Background: In recent years, peripheral blood stem cell transplantation has replaced autologous bone marrow transplantation to a large extent in patients with hematological malignancies. Optimal timing and adequate harvesting rely upon the precise quantification of mobilized CD34+ cells in blood and apheresis products. The quality assessment of collected stem cells includes viability tests, short-term culture assays and the determination of CD34+ cells by flow cytometry. External quality controls have suggested the urgent need for greater standardization of the enumeration of CD34+ cells. Material and Methods: We evaluated a single-platform assay for CD34+ cell quantification in peripheral blood and leukapheresis samples (n = 22) by using a four-parameter flow-cytometric method (forward and side angle light scatter, CD34 PE, CD45 FITC) including Flow Count fluorospheres for direct quantification.

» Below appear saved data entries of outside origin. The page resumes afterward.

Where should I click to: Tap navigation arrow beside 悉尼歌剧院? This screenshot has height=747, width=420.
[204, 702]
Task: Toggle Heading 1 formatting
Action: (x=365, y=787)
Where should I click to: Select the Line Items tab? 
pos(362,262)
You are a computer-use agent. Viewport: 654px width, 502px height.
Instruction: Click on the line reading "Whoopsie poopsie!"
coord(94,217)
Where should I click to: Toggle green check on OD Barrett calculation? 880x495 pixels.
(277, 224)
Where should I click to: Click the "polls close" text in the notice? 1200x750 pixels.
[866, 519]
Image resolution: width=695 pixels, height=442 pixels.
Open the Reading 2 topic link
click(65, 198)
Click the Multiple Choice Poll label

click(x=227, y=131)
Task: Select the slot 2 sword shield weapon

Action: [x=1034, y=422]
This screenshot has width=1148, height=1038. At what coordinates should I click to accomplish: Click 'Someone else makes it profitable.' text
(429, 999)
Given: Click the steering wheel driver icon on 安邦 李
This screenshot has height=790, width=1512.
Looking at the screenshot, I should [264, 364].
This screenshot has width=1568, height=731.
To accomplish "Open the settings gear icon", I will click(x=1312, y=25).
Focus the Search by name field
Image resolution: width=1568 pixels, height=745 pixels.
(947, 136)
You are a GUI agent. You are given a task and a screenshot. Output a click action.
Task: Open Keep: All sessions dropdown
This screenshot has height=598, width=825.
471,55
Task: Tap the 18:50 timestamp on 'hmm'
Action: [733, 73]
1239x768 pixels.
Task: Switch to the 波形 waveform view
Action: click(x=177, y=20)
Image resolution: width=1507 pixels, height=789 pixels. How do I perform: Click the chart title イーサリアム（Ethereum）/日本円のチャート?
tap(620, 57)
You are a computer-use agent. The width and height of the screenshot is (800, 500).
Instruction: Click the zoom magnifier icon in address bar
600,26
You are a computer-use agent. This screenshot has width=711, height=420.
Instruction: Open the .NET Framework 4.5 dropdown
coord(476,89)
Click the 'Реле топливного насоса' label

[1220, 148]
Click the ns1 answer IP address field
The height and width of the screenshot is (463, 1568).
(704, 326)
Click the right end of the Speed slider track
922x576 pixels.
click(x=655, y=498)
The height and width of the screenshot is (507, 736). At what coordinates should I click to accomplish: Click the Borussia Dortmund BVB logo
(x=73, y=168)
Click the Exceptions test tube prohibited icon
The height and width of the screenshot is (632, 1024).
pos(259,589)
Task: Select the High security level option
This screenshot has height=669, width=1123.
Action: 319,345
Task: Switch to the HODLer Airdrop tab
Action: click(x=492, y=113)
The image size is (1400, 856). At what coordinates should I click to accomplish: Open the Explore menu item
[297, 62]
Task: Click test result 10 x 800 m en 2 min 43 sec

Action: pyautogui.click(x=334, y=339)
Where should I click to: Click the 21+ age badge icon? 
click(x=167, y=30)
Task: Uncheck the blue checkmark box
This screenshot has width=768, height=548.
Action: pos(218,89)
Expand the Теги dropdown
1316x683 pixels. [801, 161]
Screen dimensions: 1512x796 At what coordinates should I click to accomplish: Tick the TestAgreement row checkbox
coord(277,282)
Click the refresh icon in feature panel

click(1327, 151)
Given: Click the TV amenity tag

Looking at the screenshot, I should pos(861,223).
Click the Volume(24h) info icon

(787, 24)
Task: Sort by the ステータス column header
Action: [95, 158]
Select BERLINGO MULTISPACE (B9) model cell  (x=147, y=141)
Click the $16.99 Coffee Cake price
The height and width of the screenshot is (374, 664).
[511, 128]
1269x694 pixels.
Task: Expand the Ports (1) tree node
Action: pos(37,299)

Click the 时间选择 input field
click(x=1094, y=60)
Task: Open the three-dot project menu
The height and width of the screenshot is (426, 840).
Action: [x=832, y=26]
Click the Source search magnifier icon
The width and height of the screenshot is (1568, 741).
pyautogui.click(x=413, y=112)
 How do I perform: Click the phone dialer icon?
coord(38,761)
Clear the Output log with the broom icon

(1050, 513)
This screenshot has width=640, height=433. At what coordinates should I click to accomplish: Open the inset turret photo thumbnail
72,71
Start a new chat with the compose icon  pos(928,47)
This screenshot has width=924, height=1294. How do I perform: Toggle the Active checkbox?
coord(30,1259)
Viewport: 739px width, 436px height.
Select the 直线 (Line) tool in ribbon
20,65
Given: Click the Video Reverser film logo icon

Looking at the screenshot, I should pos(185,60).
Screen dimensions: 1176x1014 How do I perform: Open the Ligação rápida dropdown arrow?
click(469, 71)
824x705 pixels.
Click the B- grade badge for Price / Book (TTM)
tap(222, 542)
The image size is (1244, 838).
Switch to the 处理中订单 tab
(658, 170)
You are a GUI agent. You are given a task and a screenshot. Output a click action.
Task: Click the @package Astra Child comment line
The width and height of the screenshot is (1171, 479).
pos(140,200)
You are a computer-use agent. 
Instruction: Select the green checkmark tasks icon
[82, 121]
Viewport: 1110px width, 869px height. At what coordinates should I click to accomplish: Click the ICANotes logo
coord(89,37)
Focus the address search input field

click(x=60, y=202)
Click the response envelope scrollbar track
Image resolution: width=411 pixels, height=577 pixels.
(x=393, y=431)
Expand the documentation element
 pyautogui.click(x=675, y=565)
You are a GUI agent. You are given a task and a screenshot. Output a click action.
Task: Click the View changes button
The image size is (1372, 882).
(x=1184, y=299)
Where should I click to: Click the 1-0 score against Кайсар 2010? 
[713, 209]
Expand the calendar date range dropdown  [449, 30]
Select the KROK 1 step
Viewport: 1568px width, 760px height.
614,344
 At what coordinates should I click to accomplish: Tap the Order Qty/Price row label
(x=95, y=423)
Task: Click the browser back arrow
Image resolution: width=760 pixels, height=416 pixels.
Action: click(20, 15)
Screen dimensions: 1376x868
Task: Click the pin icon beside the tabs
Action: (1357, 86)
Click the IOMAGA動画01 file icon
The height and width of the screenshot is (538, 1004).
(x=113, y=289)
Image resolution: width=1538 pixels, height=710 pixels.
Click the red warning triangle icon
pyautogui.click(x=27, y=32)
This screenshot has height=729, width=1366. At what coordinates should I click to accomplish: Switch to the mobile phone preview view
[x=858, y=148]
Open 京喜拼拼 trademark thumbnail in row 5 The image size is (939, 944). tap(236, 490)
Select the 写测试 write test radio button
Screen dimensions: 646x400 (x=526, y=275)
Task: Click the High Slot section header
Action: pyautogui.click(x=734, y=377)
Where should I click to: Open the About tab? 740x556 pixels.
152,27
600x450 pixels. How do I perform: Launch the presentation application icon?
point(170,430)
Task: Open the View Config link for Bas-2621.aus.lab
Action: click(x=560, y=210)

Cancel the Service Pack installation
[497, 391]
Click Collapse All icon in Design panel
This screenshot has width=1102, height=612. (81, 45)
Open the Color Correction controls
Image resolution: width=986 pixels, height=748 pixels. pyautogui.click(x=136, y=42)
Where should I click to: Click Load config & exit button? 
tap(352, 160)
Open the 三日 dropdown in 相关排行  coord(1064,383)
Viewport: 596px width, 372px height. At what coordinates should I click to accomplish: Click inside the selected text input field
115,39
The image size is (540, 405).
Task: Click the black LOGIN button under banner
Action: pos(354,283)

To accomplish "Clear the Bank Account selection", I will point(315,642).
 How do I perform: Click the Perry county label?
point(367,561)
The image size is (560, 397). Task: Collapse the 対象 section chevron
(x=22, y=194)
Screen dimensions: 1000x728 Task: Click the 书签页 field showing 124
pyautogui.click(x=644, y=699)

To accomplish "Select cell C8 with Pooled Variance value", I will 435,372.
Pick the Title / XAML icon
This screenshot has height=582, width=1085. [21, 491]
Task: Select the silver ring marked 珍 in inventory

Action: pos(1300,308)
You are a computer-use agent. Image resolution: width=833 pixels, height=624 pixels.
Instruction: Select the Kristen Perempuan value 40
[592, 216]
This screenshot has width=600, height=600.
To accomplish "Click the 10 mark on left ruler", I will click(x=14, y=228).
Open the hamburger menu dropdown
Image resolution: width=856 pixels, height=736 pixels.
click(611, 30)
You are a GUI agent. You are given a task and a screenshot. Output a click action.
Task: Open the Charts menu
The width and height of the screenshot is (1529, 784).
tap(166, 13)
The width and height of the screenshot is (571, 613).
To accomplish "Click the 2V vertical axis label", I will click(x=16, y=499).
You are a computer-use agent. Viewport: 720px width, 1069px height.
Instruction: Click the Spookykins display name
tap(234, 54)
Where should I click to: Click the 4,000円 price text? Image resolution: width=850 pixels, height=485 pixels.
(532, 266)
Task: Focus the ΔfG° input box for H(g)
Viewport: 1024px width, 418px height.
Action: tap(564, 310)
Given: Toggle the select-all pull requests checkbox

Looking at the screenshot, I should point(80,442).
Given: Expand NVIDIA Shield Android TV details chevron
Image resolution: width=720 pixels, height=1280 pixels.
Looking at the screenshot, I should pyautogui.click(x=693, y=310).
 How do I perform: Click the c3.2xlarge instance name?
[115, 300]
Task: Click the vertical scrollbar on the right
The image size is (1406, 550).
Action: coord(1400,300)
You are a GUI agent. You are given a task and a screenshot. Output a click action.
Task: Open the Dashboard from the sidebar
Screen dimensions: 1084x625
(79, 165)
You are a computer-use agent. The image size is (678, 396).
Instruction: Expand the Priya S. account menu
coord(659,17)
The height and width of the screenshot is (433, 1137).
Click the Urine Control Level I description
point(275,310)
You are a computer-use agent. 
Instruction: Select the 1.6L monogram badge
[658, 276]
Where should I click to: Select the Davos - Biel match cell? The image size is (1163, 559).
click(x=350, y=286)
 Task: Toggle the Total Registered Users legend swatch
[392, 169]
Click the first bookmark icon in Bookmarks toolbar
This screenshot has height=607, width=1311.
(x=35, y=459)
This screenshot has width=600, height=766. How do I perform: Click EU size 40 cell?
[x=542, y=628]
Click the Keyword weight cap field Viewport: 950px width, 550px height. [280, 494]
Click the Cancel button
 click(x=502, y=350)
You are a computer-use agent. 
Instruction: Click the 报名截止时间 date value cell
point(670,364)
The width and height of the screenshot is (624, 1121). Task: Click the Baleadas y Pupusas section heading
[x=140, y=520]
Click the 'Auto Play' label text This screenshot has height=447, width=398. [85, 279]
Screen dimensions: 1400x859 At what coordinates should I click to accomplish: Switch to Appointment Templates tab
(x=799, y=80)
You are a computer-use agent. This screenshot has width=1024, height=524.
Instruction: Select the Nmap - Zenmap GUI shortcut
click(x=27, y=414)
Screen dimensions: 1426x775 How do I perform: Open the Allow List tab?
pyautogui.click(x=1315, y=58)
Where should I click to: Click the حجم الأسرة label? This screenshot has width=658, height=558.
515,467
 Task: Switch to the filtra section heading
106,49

Results: When processing times of 30 and 300 s were compared, the interassay coefficients of variation declined significantly from 11% and 12% in peripheral blood and leukapheresis to 4.7% and 5.2% (p = 0.003 and p = 0.016), respectively. The precision analysis of the flow-cytometric method (intra-assay variation) generated coefficients of variation, which dropped from 8.1% and 8.5%, respectively, to 3.3% for both samples with regard to the processing time (p < 0.001). Conclusion: The data demonstrate the need of single-platform flow-cytometric methods based on fluorescent microparticles. They showed a greater precision of CD34+ cell enumeration over the course of analysis time. Because of its clinical relevance in peripheral blood stem transplantation, these improvements should supplement the current guidelines.